Two grape vines entwined, fesswise and throughout (Period)

Two grape vines entwined, fesswise and throughout (Period)

A vine is a long, slender slip characterized by its twisty shape; in nature, vines are too weak to stand upright, and so must entwine themselves around a support.  In heraldry, the vine is shown wavy or undy, usually leaved or fructed according to its kind.  Period armory has examples of “ivy vine” in the arms of Barbalonga, c.1540 [Nobreza xxviº], and “grape vines” in the arms of di Cadamosti, mid-15th C. [Triv 111].

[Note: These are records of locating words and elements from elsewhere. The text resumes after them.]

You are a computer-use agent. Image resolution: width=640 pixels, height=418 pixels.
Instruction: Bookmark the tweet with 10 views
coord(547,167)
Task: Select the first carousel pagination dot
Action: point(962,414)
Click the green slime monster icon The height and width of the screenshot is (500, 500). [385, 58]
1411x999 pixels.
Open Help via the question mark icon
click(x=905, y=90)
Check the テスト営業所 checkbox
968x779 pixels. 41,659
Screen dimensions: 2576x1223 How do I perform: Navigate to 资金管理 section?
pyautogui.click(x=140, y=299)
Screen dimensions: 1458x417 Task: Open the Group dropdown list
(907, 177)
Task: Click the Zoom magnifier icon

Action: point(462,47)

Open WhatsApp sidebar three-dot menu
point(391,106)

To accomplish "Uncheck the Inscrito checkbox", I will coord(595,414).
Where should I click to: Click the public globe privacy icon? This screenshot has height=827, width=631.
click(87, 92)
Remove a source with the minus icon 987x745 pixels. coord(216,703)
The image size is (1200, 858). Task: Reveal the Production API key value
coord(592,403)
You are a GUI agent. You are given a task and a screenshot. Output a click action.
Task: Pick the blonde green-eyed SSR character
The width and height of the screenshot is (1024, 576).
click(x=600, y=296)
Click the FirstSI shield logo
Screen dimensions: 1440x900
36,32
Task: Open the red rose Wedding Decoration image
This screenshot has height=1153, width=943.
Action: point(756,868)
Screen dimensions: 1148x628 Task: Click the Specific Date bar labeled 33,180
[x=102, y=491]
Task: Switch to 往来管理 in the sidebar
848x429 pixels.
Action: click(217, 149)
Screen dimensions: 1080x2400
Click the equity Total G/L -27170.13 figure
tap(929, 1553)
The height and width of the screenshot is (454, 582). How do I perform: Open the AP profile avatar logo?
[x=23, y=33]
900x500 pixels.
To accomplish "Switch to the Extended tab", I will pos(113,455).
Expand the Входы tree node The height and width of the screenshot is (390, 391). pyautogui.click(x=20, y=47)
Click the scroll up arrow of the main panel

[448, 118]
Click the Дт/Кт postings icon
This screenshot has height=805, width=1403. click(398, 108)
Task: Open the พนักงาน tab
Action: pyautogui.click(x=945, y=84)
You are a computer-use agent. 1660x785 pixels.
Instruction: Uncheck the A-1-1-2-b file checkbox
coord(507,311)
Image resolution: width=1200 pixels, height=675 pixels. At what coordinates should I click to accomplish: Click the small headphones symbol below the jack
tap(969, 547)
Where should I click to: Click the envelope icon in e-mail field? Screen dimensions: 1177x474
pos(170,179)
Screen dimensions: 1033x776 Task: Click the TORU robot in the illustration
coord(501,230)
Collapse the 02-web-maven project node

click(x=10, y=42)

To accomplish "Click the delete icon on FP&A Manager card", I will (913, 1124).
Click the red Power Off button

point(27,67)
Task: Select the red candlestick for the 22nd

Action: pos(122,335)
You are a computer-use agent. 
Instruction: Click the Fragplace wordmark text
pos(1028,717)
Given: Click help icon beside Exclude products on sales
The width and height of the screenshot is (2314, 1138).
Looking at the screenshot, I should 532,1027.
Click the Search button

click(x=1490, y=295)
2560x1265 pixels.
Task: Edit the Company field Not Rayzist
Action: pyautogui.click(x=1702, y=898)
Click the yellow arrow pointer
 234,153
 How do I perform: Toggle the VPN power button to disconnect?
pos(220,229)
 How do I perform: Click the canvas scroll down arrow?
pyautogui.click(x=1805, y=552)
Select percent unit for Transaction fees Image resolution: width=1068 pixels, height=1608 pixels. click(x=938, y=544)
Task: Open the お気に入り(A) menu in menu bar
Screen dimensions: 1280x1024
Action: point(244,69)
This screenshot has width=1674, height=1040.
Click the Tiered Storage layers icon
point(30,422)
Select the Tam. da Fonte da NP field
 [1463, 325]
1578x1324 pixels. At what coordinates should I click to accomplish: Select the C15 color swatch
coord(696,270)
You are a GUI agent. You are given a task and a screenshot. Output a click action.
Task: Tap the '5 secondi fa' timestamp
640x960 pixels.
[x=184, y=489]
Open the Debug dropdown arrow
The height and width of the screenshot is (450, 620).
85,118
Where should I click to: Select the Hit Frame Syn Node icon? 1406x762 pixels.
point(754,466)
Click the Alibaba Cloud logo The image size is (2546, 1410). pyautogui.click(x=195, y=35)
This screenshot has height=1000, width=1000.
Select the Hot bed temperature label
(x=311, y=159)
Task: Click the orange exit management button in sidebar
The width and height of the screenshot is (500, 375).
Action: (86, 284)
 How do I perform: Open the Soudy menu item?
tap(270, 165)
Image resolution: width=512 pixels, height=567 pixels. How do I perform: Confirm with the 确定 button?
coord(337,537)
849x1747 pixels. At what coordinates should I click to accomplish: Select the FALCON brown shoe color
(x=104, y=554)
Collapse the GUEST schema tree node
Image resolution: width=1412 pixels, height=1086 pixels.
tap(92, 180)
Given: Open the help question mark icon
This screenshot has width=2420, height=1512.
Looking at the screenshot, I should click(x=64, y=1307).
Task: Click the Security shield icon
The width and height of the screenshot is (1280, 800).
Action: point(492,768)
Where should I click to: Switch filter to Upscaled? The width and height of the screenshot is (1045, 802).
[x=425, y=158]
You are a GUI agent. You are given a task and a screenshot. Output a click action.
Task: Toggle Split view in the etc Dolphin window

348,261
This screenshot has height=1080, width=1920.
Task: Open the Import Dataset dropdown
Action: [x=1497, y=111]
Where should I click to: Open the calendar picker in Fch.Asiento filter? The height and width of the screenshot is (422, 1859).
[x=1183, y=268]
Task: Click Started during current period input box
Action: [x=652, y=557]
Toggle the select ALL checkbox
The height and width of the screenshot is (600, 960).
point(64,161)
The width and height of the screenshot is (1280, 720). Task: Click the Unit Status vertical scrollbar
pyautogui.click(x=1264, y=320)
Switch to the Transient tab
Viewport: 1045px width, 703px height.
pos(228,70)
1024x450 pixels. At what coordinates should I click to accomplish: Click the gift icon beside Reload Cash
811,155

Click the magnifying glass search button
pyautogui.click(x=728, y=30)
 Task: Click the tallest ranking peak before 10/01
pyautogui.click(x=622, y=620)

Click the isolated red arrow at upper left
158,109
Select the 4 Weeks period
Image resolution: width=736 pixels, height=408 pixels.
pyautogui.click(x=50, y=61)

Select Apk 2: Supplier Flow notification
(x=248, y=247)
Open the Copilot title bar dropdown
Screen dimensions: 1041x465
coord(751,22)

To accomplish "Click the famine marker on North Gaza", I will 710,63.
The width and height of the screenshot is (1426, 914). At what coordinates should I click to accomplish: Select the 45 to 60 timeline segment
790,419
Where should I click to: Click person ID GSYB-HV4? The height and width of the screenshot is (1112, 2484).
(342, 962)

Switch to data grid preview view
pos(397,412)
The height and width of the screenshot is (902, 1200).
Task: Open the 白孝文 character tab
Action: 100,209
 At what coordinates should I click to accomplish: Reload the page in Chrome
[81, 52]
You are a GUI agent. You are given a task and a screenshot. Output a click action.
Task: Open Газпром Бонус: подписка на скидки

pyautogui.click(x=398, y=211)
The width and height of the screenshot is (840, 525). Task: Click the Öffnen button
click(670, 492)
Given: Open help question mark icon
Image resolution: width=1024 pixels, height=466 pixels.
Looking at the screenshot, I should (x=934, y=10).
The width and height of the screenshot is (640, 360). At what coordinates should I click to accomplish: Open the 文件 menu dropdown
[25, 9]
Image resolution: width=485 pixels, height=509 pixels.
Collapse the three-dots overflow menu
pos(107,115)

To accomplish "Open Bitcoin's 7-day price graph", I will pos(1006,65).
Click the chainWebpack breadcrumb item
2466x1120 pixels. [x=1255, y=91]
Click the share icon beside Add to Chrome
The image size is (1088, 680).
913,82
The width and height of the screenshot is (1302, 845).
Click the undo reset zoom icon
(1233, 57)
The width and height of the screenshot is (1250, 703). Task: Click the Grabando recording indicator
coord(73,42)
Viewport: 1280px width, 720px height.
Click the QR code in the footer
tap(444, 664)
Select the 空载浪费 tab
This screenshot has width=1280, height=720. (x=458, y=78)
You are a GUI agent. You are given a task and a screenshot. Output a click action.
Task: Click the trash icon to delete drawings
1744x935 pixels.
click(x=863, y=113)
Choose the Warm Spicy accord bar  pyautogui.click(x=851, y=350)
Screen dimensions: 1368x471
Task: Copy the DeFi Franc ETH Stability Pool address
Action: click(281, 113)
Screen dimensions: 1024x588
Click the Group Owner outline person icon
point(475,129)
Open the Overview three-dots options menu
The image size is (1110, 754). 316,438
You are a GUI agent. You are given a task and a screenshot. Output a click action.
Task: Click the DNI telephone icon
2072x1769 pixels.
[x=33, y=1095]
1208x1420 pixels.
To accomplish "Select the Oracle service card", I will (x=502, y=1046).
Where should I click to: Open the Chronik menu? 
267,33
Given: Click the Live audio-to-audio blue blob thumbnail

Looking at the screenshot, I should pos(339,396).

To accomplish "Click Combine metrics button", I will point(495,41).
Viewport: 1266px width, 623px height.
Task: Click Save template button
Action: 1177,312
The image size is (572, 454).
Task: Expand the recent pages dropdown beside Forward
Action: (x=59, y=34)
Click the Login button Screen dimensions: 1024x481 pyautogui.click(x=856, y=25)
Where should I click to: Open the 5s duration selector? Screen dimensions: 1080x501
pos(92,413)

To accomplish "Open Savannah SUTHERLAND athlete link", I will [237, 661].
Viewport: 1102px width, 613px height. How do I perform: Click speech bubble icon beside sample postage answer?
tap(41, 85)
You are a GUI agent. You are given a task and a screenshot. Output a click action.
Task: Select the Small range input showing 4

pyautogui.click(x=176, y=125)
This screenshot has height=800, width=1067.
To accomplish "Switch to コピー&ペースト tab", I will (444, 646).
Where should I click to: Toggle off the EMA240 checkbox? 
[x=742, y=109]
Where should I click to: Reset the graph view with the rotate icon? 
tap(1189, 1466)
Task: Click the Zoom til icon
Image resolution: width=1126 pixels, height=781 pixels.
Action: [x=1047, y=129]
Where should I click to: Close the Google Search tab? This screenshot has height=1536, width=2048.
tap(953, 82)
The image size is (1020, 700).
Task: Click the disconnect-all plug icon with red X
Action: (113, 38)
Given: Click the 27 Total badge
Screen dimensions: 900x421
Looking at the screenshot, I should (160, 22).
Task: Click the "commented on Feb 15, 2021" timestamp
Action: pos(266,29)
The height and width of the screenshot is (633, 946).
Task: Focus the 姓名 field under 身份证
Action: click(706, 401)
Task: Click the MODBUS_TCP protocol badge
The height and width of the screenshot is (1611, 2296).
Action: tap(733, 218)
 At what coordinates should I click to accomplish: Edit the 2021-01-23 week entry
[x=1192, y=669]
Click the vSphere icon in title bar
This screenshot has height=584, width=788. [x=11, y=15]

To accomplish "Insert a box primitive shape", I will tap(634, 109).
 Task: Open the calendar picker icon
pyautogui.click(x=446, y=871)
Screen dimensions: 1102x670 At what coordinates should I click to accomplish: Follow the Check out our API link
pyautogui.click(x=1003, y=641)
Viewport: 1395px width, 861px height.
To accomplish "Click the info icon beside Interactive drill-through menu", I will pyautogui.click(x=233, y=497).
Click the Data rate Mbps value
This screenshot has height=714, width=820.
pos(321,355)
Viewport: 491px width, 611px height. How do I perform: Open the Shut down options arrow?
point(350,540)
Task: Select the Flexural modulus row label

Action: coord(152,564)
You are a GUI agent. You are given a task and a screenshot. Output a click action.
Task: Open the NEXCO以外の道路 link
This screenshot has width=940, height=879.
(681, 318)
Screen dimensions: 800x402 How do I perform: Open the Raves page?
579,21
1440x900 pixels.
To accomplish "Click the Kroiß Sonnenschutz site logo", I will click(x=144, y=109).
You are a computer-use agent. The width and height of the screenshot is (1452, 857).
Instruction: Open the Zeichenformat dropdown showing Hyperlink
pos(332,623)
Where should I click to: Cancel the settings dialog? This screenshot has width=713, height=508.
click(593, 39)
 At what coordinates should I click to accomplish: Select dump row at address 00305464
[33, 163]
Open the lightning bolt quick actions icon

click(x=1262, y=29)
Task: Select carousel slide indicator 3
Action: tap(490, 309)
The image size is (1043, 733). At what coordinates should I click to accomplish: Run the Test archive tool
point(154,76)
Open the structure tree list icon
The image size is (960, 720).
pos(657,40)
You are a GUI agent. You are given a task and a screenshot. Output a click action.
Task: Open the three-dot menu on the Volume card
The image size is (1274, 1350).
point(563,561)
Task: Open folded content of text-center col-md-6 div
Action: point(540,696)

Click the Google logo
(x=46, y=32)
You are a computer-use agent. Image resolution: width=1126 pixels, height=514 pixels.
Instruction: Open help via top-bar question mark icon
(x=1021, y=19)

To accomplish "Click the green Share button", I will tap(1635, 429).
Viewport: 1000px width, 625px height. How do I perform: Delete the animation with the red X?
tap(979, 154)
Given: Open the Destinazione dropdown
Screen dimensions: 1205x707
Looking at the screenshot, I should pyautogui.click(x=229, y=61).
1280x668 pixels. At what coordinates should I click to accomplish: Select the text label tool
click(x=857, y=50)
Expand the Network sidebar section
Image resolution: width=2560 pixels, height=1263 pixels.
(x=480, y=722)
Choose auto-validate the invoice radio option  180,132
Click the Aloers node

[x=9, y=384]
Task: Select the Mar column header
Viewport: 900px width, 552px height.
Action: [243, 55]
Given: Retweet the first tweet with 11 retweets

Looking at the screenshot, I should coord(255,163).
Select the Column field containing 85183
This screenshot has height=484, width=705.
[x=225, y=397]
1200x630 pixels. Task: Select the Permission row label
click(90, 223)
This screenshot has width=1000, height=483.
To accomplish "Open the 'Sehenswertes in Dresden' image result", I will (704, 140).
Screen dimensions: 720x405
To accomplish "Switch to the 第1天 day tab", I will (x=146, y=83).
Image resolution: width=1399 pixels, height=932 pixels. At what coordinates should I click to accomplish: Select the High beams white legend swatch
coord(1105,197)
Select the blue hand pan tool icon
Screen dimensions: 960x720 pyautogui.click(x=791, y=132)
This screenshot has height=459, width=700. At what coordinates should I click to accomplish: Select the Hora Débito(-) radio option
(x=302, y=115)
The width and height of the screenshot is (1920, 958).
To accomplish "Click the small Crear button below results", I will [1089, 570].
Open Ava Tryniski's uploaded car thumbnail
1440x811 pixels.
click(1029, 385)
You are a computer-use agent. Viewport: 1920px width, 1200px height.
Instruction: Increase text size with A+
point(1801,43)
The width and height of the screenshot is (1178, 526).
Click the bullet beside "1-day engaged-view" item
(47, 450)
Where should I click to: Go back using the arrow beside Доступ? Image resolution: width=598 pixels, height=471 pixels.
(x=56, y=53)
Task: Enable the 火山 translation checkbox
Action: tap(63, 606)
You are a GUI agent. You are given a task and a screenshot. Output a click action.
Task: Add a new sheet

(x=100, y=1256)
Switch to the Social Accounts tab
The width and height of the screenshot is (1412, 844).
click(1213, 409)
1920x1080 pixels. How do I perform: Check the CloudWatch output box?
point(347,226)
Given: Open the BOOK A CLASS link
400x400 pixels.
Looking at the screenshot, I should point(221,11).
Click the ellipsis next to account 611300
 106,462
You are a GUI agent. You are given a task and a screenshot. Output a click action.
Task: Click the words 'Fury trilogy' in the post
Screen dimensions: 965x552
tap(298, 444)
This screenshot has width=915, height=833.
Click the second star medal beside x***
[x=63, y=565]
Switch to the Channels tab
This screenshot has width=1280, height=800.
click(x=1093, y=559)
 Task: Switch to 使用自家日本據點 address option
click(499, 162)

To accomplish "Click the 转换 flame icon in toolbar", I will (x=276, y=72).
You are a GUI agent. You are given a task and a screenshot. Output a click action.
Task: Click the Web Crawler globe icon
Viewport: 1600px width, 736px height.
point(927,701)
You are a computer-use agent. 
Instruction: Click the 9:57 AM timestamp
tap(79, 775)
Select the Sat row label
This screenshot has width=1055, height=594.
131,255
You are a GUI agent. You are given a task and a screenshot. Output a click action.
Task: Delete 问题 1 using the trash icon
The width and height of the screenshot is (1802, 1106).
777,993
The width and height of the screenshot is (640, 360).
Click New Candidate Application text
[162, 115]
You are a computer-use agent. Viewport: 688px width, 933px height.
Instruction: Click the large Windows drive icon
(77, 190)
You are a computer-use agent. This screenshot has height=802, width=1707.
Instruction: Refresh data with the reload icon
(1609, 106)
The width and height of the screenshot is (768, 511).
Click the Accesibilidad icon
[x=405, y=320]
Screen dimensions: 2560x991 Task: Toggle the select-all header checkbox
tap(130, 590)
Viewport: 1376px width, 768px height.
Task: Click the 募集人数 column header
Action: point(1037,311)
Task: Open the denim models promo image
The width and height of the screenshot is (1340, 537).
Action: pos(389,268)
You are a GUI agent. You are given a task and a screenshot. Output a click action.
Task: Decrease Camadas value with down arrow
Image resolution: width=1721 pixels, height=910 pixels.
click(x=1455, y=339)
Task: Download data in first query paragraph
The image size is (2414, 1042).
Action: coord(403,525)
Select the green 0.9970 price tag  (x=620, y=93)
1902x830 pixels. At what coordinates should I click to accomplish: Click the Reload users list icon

Vines do not seem to have a default orientation – though if on an ordinary, they follow its line – so must in general be specified as palewise, &c.  Unlike other slips, however, vines are often placed as ordinaries:  thus, in the above examples, the arms of Barbalonga have an orle of ivy vine, while the arms of di Cadamosti have two grape vines entwined, fesswise and throughout, as in the illustration.

The Baron of Vinhold bears:  Per fess wavy argent and sable, two wreaths of grape vine vert fructed proper and a laurel wreath Or.

Esobella Rowena Erwyn Ross bears:  Bendy sinister argent and vert, a vine bendwise throughout wavy sable, flowered with a rose gules.

Eliška z Jihlavy bears:  Argent, an ivy vine palewise between flaunches vert.

Katelina de Chateleia bears:  Per pale sable and Or, on a pall of grape vines entwined vert a rose argent.